The Life We Cannot See

Every Friday in November, The Mudroom is featuring author Lindsey Smallwood. Lindsey recently published Ecclesiastes: Life in Full Color, her second Bible study book. The following devotional reflection is based her book and the related materials available for small groups.

A couple years ago, some friends of ours were married in Ojai, California. Ojai is an out-of-the-way town nestled in the hills between the busy interstates going in and out of Los Angeles and the scenic California coast. Like many tourist destinations, there are quirky shops and restaurants, nice hotels and a long list of recreation options. But to me, the best part of being in Ojai was the citrus smell. The roads are lined with orange trees and tangerine groves, miles and miles of sweet-smelling fruit.

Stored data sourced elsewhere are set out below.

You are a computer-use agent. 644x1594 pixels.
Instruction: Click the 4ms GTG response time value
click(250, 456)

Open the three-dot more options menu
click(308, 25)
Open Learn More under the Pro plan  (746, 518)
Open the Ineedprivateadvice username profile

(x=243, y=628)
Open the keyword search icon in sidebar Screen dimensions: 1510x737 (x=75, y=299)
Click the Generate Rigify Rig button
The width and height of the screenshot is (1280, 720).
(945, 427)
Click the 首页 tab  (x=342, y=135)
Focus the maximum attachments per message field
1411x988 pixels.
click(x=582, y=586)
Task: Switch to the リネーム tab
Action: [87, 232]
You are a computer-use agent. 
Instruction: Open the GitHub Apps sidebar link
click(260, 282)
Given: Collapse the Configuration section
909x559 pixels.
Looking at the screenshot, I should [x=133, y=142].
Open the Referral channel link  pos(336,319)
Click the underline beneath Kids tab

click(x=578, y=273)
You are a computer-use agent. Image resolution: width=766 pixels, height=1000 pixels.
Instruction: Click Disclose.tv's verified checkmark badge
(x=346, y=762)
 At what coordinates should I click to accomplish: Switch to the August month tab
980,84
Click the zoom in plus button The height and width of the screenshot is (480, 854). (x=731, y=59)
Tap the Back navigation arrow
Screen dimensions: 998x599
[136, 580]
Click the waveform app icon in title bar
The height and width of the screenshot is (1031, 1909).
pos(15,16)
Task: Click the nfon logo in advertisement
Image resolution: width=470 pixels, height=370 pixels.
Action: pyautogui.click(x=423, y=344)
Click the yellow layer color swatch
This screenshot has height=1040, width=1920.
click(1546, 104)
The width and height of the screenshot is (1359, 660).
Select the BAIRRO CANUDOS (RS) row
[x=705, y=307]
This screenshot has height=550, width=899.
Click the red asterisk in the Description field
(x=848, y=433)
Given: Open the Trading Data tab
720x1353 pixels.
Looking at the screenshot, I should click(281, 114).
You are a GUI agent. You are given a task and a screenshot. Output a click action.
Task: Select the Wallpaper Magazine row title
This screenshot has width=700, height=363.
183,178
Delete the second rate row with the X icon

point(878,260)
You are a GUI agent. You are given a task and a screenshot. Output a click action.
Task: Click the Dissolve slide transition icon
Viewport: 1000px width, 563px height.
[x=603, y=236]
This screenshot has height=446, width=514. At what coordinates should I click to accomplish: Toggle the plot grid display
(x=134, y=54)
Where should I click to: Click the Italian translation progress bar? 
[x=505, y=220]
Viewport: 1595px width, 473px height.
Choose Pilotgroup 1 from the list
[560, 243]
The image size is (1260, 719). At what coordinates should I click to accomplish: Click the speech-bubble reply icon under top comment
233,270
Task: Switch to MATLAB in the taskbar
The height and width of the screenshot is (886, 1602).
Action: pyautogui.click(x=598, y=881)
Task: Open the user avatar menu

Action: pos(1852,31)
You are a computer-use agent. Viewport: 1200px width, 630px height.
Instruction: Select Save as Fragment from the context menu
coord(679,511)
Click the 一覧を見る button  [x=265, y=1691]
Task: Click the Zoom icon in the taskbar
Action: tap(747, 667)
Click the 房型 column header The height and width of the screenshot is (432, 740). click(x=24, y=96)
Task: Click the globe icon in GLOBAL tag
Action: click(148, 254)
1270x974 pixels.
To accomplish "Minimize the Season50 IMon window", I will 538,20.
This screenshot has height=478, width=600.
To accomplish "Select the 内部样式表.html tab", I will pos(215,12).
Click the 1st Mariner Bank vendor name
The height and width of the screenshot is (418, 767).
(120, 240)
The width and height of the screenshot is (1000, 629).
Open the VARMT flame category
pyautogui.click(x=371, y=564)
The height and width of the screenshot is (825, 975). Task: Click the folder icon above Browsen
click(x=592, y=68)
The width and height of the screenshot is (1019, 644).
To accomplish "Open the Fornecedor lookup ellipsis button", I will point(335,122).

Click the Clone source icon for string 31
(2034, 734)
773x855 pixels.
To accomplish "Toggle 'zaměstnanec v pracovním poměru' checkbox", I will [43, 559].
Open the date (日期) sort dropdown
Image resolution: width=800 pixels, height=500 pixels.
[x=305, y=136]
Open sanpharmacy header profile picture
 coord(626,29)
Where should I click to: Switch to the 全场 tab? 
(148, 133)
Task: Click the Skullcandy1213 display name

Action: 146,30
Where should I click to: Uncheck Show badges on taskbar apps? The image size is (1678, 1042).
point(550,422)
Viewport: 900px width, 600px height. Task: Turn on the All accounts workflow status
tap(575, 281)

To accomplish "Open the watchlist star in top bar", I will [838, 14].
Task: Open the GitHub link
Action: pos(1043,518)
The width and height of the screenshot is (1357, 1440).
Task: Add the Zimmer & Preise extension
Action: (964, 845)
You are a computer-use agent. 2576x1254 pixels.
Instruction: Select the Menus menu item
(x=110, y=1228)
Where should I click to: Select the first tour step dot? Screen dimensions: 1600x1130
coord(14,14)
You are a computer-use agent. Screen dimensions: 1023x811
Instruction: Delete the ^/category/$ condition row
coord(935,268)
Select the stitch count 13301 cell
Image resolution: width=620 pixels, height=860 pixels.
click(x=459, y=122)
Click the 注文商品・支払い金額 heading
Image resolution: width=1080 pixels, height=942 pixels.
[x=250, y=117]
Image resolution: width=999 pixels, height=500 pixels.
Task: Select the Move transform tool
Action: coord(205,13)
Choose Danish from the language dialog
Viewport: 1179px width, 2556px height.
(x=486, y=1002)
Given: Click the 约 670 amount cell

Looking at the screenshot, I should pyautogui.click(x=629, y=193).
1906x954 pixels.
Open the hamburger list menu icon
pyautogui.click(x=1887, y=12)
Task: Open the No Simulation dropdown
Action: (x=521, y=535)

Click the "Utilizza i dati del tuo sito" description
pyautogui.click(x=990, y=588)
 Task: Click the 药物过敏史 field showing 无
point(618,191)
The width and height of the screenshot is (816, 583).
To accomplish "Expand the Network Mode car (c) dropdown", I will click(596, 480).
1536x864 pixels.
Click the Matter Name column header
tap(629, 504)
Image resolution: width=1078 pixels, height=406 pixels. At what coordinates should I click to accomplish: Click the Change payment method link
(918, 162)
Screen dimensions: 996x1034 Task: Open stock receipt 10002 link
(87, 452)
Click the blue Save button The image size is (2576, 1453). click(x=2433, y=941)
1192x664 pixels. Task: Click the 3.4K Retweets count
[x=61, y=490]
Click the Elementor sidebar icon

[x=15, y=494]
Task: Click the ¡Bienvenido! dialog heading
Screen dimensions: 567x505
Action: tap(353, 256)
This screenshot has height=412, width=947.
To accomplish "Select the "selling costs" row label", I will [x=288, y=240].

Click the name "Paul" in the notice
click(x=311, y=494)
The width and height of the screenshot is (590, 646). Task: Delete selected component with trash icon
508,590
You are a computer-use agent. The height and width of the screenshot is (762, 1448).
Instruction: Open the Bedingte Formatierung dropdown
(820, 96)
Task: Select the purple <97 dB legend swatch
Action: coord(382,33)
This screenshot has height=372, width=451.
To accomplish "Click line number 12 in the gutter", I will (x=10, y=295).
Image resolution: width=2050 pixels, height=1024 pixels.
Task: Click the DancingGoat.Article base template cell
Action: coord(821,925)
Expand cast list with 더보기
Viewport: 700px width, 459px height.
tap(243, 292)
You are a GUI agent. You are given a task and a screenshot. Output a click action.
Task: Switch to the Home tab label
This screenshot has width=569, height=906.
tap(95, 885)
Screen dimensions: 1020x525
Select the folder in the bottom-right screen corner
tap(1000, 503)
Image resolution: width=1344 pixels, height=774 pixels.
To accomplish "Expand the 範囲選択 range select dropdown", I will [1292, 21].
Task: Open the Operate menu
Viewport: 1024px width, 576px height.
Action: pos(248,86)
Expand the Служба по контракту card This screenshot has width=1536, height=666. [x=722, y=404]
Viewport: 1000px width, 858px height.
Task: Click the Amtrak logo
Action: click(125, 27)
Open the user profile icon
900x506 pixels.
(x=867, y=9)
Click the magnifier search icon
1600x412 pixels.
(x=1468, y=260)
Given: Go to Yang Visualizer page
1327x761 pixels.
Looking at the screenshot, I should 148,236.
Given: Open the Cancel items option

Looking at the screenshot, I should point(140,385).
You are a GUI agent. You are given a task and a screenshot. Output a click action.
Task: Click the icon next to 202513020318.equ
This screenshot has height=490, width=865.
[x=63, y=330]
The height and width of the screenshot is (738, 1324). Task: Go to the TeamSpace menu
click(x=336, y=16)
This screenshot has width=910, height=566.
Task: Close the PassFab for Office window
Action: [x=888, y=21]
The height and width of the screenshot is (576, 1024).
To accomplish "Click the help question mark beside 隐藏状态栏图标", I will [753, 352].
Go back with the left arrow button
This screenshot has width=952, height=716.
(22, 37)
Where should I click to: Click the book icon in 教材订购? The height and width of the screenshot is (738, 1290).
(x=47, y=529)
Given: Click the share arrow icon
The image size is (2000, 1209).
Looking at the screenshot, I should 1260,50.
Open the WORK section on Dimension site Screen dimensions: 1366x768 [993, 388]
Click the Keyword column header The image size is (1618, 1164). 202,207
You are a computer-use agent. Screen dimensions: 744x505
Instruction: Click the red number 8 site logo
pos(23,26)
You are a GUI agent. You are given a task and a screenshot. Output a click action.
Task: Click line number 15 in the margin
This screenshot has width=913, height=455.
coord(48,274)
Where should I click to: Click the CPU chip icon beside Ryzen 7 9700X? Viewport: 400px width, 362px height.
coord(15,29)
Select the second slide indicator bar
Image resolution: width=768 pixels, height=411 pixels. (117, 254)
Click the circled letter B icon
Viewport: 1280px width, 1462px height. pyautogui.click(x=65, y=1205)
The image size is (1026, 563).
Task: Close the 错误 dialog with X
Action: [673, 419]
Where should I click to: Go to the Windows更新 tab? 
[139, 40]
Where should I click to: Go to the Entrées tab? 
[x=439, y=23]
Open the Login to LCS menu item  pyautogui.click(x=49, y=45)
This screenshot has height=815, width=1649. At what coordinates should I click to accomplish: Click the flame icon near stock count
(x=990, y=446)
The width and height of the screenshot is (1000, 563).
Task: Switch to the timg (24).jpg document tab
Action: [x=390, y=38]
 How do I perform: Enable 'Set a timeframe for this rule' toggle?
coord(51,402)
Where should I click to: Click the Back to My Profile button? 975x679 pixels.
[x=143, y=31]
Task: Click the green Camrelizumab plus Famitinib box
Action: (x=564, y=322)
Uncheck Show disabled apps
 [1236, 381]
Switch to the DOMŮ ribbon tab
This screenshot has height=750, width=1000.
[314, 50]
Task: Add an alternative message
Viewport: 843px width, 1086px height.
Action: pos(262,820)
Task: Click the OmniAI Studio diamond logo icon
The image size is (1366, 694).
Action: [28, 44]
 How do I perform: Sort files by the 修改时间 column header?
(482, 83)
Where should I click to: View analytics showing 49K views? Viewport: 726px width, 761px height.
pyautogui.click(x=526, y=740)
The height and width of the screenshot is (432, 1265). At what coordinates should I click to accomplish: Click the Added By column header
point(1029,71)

I’m not sure The Teacher would have enjoyed the sights and smells of our wedding weekend getaway as much as I did. In fact, after reading his opening thoughts in Ecclesiastes 1:1-12, it seems like he might not find much in all of life to enjoy! Listen in to some of those observations, shared here from the Message version:

There’s nothing to anything—it’s all smoke.
What’s there to show for a lifetime of work,
    a lifetime of working your fingers to the bone?
One generation goes its way, the next one arrives,
    but nothing changes—it’s business as usual for old
        planet earth…

Everything’s boring, utterly boring—
    no one can find any meaning in it.
Boring to the eye,
    boring to the ear.
What was will be again,
    what happened will happen again.
There’s nothing new on this earth.
    Year after year it’s the same old thing.

It wasn’t always this way. There was a time, not in Ojai, California, but in a different grove of fruit trees altogether when the world was new, when everything wasn’t full of weariness. A quick re-read of Genesis 1 reminds us that the word God used over and over for his creation was “good.”

The streams and rivers and oceans were new, conceived in the mind of God and spoken into existence by His powerful Word. Everything worked exactly as God designed it. There was no decay, no futility, no waste. Just beauty and goodness as the first human beings began to explore the world that God made for them.

As things in this fresh new world are getting going, God gives a rule a rule which Adam and Eve break. Their disobedience, their betrayal of the One who created them with such love and care led to a curse over all of creation, a world of toil and struggle and strife.

Sound familiar? This is the world The Teacher is telling us about in Ecclesiastes. A world where we work and sweat until we die and return to the ground. A world that can feel meaningless. After all, if work and death and the forces of nature are all there is, what’s the point?

The Point will come thousands of years after this story in the garden, nearly 1000 years after The Teacher delivers his sermon on the vanity of life. Because this world, cursed and full of human sin? God really loves it. John 3:16-17 tells us:

For God so loved the world, that he gave his only Son, that whoever believes in him should not perish but have eternal life. For God did not send his Son into the world to condemn the world, but in order that the world might be saved through him.

Jesus’ life, death and resurrection bring spiritual wholeness and opportunities to see redemption in the world.  Still we wait for the day when all of creation will again be very good as it was in the garden.

There’s another way of describing this, of talking about the world as it should be. Jesus called it The Kingdom of God. It’s a kingdom not marked by castles or crowns, by power or wealth or military might. Instead it’s an invisible Kingdom held together by love. It’s about hearts and minds and actions.

The Kingdom of God isn’t in money or status or possessions. The Kingdom of God is in the Good Samaritan who stops to care for the stranger, it’s the inheritance of those willing to face persecution for the sake of the gospel, it’s in learning to be satisfied by the Bread of Life and His Living Water. The Kingdom of God is all of the things Jesus teaches us that life is really about.

Last week we looked at how Ecclesiastes helps us see that what usually feels most important to us, the cares of this life, the objects we accumulate and maintain, the positions and status we seek to achieve, all of these things are, in a real sense, meaningless. Smoke. Hebel.

What matters instead is what we can’t see, what we can’t buy, what we can never earn: Kingdom life. The stuff that seems can be hard to see now is what will matter forever – and that’s Jesus incredible love for us and our life-long chance to respond to that love by living a kingdom life.

The Teacher is not wrong; creation was and is in desperate need of redemption. We know more of the story than he did, but we live with many of the same realities. Still, even as we acknowledge the ways life can seem pointless, we point our hearts toward Jesus, learning to hope in God’s ongoing plan.